To a casual visitor entering the quiet city of Salisbury on that warm Sunday morning it might have seemed impossible that anything could disturb its sedate calm.

Yet in fact the place was in a state of seething controversy in which, as in centuries past, a powerful bishop was at war with half the town.

Had the visitor entered the even greater stillness of the close itself, it would certainly have seemed that the brisk woman of sixty with her long white dress, her parasol and her elegant, buttoned kid walking boots, who was stepping into a landau in the north walk, must be the very quintessence of respectability. As respectable, say, as the severe, grey-haired man who was politely handing her in.

And indeed, in a general sense, when Miss Shockley and old Mr Porters set out together for Cranborne Chase that August morning, they still were.

It was very quiet. There was movement in the close, of course, but it was subdued, as if the place was patiently aware that the bell for matins was about to ring.

By the choristers’ green, an ancient water cart, that sprayed the road surface to keep down the dust, was making its creaking rounds, pulled by a horse which, like the battered straw hat on its head, had seen better, but not quieter days.

From Mompesson House, Miss Barbara Townsend, swathed in shawls, made her way across to the south gate, carrying her sketch pad and water colours. And now, through the gate from the High Street an ox cart lumbered slowly in containing no less a figure than one of the cathedral’s residentiary canons and his family, come to spend his obligatory three months in the close and perform his cathedral duties.

Today, however, Jane Shockley was in a state of suppressed excitement. For tomorrow she was going into battle against the bishop. And the day after that . . . She smiled inwardly. The day after that, she would cause an even bigger stir.
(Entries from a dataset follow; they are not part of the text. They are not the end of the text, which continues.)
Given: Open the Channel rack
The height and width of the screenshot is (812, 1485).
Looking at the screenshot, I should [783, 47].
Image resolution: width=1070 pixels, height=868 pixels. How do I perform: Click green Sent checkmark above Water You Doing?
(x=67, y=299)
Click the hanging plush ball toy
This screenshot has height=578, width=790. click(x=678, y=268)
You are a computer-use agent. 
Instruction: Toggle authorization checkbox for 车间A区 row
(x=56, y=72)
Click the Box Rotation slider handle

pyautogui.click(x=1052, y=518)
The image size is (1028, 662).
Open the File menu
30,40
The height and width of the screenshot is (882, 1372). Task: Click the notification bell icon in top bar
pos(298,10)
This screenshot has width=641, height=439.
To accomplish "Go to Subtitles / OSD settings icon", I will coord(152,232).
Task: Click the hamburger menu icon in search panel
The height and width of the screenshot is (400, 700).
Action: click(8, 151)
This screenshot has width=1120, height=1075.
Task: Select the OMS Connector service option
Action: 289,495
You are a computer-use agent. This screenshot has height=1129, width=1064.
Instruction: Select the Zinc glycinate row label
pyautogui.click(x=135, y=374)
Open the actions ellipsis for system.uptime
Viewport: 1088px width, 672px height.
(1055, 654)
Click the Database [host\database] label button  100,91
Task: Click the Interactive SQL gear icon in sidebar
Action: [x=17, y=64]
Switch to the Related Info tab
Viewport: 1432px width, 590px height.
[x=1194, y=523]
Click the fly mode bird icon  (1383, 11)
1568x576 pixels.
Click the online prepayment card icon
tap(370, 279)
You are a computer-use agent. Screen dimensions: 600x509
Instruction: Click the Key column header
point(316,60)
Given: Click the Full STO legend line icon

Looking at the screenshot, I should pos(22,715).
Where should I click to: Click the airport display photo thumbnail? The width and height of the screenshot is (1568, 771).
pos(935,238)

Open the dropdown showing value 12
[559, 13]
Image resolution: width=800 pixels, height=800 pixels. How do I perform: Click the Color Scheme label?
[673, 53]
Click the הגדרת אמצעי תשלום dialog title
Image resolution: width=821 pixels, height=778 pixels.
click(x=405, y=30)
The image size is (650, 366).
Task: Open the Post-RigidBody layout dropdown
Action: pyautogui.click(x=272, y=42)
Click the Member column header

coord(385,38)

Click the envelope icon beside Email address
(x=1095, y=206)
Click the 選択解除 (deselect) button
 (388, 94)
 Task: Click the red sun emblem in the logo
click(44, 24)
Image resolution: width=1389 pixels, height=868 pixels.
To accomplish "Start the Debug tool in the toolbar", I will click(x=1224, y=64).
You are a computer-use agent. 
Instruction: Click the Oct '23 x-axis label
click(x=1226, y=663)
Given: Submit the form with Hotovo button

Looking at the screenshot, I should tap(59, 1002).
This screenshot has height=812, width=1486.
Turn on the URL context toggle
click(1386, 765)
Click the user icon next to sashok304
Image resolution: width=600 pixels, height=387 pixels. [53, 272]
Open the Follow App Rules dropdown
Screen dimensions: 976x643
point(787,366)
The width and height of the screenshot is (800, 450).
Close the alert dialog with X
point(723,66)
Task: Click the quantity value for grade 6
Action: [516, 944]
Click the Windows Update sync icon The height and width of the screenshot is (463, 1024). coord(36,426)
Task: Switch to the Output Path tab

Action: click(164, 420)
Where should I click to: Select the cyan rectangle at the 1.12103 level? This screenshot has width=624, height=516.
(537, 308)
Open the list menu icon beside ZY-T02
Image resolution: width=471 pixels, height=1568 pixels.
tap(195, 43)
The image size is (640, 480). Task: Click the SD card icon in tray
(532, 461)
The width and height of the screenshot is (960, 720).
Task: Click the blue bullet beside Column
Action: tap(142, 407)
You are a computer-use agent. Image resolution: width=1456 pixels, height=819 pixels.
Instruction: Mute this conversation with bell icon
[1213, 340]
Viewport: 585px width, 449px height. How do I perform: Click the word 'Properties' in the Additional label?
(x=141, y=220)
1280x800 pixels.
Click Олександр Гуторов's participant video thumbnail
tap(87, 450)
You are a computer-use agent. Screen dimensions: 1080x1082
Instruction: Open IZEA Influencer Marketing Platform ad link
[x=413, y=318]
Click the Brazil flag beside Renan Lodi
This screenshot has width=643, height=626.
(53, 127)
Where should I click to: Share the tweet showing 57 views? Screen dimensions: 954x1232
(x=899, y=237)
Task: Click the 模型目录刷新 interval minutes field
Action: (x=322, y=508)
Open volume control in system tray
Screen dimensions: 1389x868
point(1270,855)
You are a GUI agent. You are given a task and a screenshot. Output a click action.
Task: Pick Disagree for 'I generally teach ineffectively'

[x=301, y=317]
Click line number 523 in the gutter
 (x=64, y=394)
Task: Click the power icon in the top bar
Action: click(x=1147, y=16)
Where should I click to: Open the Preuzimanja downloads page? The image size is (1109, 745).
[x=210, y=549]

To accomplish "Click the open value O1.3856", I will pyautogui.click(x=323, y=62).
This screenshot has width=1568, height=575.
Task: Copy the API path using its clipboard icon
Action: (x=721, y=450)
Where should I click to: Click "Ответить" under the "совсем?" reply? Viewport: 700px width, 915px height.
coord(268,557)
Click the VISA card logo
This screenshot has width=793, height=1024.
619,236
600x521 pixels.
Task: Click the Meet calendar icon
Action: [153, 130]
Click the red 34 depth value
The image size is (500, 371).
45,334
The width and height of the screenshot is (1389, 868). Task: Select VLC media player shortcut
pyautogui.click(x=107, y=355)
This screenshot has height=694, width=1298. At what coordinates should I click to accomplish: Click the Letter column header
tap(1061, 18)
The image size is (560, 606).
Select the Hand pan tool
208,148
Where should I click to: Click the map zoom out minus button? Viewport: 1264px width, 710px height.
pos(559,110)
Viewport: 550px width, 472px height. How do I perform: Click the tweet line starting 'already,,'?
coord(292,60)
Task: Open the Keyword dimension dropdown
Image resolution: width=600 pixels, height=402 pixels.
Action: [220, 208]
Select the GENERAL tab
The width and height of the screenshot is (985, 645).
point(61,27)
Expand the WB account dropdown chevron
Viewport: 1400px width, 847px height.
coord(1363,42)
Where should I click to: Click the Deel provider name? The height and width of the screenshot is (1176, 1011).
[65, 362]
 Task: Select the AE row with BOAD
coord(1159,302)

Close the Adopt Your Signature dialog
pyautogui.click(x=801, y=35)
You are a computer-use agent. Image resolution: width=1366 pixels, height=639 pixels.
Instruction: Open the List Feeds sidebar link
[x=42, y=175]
There had been no scandal attached to her for thirty years. Since her Uncle Stephen’s death she had lived alone in the house in the close. Ten years before, her brother Bernard had returned to England, but he had gone to live on the edge of the New Forest near Christchurch. She had become, in the manner of Victorian ladies of Salisbury close, rather formidable. The night with the gypsies had not, of course, been forgotten. But the young folk in the close no longer believed it. She was as respectable a figure as one of the Hammick, Hussey, Townsend, Eyre or Jacob families who formed the principal aristocracy of the place.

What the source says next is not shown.